Regarding Windows 8 being a mimic of OSX, therefore, differentiation is gone. I think I heard this story since ’95. 2000, XP, Vista, and Windows 7! A strategy that says we want to be like Apple OS is not the same as being like an Apple OS. Aside from its really hard [pretty graphics is not enough], MS is stuck with a hardware community that is going to be a ball and chain for the kind of integration [and loss of HW differentiation] and the Enterprise would be totally confused and resistant to this level of change. I can see the Enterprise IT rags/blogs with interoperability warnings with existing commercial and Enterprise developed apps, user training, and of course the ubiquitous security thingy coming out. This is not a formula for revolutionary change.
Apple is not going for the low margin Enterprise hardware or the customers only interested in initial low price [Walmart anyone], but the premium customers home and SOHO who see value in hardware SW integration and it just works.
Which customer is MS and their HW “partners?” They aspire for premium, but they are trapped in commodity space and I see no escape for them, last summer’s, I’m a PC ads and we are cheaper silliness aside.
Bob,
I think you’ve nailed it nicely in both articles. Initially it may seem insanity to walk away from all of those high end production houses and and professional content creators. Yet once we take a good, hard look at the death spiral that most “old media” companies seem determined to take on, you begin to see the genius.
While the old business models are literally having fits at the idea that they are no longer viable, Apple has embraced a future were content creation can occur on Macs and be consumed — well, everywhere. They’re even taking it a step further, making it possible for content creation on the fly with the iPhone 4. Millions of HD cameras with built in editing — heck, the front facing camera alone makes the idea of creating a video pod-cast (a word that Apple helped create!) from virtually anywhere, anytime not only practical, but inevitable.
It’s all about where the expanding market is. I’ve known free lance cameramen who used to drop the big bucks on Final Cut Pro. But if you were able to get the best features of FCP on the iPad for 10 bucks and use it to edit the footage on your iPhone, Apple gets the money for the ‘pad, the ‘phone, AND the software — and that market is growing insanely fast, as opposed to the poor first stringers who now have to compete with witnesses who are already at the scene not only getting the freshest footage, but who can publish it themselves on YouTube before the “pro” can even digest what he just heard on the police/fire scanner.

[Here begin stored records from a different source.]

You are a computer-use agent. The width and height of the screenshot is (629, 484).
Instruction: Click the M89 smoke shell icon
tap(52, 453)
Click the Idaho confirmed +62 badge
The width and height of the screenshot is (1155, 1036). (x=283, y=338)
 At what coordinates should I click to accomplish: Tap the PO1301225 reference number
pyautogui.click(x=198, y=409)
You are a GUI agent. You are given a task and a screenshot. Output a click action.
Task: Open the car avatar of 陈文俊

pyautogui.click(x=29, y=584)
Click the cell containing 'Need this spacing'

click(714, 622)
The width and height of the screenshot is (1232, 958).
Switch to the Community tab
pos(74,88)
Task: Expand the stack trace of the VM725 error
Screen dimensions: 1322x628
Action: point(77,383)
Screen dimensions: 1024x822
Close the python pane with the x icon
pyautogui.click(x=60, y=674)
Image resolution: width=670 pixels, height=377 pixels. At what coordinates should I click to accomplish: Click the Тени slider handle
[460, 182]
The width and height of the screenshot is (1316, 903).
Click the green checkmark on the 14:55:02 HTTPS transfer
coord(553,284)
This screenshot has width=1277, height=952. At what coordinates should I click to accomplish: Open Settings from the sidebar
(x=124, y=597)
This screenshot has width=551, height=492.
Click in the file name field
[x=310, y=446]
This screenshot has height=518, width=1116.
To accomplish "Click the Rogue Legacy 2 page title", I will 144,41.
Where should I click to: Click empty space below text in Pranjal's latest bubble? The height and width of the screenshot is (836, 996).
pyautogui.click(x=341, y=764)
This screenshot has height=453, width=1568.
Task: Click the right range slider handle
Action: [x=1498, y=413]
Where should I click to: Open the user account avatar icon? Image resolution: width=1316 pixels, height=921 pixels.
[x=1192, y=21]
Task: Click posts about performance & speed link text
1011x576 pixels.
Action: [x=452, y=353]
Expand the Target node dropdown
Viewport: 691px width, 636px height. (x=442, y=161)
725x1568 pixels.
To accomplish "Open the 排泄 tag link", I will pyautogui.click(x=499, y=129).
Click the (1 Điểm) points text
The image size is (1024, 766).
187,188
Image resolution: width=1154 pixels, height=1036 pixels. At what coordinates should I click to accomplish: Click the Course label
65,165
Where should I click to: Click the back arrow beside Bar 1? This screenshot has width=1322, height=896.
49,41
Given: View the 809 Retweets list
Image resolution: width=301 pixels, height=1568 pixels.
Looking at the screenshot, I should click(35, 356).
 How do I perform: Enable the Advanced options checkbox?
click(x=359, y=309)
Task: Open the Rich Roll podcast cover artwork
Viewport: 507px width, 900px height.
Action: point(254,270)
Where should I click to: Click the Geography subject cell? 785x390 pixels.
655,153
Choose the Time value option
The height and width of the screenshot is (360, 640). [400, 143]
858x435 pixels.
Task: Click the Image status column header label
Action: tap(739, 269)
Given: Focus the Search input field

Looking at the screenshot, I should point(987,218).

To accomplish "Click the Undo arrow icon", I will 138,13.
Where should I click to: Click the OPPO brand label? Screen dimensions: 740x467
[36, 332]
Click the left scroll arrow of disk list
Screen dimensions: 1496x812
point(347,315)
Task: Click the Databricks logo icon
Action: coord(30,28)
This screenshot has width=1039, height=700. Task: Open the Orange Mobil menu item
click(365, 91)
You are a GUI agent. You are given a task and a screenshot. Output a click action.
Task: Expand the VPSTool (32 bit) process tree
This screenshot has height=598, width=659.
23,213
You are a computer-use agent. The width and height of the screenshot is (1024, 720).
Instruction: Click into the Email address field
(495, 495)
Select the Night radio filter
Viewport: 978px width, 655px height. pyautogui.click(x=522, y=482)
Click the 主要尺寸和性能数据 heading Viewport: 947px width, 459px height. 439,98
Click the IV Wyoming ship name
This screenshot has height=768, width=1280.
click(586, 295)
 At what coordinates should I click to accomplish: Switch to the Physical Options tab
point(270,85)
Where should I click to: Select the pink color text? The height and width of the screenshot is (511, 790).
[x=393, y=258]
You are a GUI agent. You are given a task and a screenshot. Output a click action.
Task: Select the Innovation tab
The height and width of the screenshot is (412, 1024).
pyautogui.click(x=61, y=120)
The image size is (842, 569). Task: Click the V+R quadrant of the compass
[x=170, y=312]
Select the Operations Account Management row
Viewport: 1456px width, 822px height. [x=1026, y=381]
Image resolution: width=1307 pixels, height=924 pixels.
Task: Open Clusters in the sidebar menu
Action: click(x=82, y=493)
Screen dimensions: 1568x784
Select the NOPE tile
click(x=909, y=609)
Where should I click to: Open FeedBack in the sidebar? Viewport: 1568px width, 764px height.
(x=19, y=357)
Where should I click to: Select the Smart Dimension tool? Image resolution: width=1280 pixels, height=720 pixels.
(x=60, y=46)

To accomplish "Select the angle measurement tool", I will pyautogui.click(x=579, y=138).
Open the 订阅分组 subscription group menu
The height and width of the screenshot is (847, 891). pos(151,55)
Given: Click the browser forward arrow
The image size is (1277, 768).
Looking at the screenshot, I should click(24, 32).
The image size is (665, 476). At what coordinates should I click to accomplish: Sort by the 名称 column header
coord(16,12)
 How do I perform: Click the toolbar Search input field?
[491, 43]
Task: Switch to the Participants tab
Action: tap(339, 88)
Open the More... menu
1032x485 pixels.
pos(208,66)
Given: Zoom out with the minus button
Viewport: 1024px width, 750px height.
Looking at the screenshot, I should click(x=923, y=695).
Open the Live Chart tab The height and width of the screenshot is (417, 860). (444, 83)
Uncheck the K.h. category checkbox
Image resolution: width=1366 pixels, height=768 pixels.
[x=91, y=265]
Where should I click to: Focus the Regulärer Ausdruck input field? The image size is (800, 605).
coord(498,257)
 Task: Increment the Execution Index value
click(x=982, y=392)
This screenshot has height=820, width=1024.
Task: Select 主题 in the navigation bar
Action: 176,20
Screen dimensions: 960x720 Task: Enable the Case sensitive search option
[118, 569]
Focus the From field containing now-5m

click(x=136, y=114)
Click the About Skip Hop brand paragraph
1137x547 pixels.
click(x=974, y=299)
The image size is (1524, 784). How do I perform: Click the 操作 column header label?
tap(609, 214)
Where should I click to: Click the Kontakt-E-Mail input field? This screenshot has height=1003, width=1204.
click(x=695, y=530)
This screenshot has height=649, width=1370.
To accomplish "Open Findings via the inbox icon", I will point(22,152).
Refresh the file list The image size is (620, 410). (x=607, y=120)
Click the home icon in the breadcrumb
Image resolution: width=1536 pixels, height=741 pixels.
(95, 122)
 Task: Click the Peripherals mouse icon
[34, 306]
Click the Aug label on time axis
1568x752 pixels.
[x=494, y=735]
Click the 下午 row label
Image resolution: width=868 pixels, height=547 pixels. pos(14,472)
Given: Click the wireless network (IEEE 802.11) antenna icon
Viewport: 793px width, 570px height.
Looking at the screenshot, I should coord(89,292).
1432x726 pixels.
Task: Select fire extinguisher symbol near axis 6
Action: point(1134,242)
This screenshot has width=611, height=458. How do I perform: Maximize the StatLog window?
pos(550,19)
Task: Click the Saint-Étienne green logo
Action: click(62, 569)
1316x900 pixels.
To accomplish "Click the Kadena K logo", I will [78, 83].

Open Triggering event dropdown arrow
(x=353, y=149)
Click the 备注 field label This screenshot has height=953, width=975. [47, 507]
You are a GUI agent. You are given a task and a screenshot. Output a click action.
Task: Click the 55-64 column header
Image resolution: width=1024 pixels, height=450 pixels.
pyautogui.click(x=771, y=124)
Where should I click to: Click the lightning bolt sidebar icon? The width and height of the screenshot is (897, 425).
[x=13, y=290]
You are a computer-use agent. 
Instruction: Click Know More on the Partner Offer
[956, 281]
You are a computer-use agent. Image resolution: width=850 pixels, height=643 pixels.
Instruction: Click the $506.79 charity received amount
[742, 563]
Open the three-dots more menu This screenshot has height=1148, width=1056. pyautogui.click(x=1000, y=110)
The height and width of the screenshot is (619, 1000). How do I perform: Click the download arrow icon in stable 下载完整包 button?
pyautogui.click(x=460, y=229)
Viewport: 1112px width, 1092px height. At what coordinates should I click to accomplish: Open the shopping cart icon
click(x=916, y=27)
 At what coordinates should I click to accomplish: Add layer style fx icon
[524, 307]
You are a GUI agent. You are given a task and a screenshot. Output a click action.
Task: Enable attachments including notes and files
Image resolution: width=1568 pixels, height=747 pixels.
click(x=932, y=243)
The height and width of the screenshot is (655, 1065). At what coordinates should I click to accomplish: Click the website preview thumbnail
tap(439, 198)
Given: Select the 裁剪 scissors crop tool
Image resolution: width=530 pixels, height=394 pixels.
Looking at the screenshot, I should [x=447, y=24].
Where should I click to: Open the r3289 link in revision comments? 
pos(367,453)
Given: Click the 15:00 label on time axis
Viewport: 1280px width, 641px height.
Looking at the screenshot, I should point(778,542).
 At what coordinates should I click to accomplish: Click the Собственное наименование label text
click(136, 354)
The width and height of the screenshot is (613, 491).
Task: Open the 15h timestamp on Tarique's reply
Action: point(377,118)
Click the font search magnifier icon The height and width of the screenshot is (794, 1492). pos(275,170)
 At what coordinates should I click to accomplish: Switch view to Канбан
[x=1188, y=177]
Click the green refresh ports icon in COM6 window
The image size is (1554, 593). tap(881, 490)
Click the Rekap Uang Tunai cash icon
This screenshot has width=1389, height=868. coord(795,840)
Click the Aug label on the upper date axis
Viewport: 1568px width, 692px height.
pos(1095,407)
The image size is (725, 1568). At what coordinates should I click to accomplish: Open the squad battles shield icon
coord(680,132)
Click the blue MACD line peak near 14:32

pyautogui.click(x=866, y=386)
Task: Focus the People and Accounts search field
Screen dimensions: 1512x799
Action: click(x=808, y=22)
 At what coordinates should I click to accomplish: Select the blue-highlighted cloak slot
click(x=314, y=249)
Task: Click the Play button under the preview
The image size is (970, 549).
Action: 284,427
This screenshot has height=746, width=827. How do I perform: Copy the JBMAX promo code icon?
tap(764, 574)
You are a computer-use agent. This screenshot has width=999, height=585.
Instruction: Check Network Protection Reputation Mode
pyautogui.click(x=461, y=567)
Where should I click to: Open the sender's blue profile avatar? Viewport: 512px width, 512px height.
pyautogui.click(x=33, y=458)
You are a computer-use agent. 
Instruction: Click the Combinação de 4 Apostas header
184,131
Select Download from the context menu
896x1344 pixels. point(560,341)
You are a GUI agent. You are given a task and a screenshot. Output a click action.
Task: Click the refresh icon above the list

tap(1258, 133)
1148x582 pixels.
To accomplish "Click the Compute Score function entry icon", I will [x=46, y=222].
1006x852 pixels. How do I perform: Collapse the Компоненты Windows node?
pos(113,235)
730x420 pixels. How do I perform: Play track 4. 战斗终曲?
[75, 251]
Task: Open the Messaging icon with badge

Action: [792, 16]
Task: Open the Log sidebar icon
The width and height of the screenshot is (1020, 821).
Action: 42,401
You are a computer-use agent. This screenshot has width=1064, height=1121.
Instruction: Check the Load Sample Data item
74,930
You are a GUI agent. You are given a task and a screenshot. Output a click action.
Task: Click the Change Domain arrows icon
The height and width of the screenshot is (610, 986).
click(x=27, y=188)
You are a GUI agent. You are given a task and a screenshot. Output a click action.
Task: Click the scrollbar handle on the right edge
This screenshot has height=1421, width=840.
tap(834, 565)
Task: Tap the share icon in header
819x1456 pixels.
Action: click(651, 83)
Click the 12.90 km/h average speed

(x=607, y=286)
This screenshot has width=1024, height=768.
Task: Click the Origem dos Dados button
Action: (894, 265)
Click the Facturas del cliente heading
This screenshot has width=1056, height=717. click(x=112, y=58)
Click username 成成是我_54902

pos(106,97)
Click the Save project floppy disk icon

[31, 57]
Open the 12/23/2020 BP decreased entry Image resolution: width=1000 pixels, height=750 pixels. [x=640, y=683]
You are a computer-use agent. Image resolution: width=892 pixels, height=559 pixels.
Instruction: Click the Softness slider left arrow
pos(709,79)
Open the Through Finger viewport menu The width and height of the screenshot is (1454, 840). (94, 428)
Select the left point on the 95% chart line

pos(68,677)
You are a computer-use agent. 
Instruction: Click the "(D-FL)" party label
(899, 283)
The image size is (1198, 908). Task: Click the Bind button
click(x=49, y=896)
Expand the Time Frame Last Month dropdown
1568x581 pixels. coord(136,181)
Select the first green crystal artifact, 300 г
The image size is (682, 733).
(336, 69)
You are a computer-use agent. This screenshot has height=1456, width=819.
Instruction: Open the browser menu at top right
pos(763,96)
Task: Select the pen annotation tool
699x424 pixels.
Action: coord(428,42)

Now there are a few (glances toward Daniel A. Shockley and Ben) who apparently aren’t paying close enough attention to what you’re actually saying regarding AppleTV (which, thank the gods that watch over such things, was NOT named the “MacTV” — I had the misfortune of working on a product by that name during my very first stint at the mothership. It was a terrible product, I’m sorry to say… but I digress!).
No one’s suggesting that, at 700 bucks, that the current ATV offering would displace the Wii or PS3. However, with the new A3 chip and some key design changes, a iOS driven set top box could be offered for under 250 bucks that could slide into the Wii’s position, especially if Apple can do away with the controller’s entirely. I was seeing video driven video games in the late 90’s — if anyone could make that technology work it would be Apple. iPhone owners might get some bonus functionality, but a single box with a built in video camera that could allow any number of players without wires or devices play games in high definition? Oh, and it’s a media center, internet device, and could even control your house? 😛
Bonus: Internet and television controlled by motion detection. Imagine being able to point to something or someone on screen and asking who or what it is, and getting an answer. Clicking links by literally pointing at the link on the TV and tapping in air. Think a “Minority Report” interface without the data gloves.
I have no clue how it will all turn out — I can’t wait to see. 😉
So…John…how would that work with respect to the home automation?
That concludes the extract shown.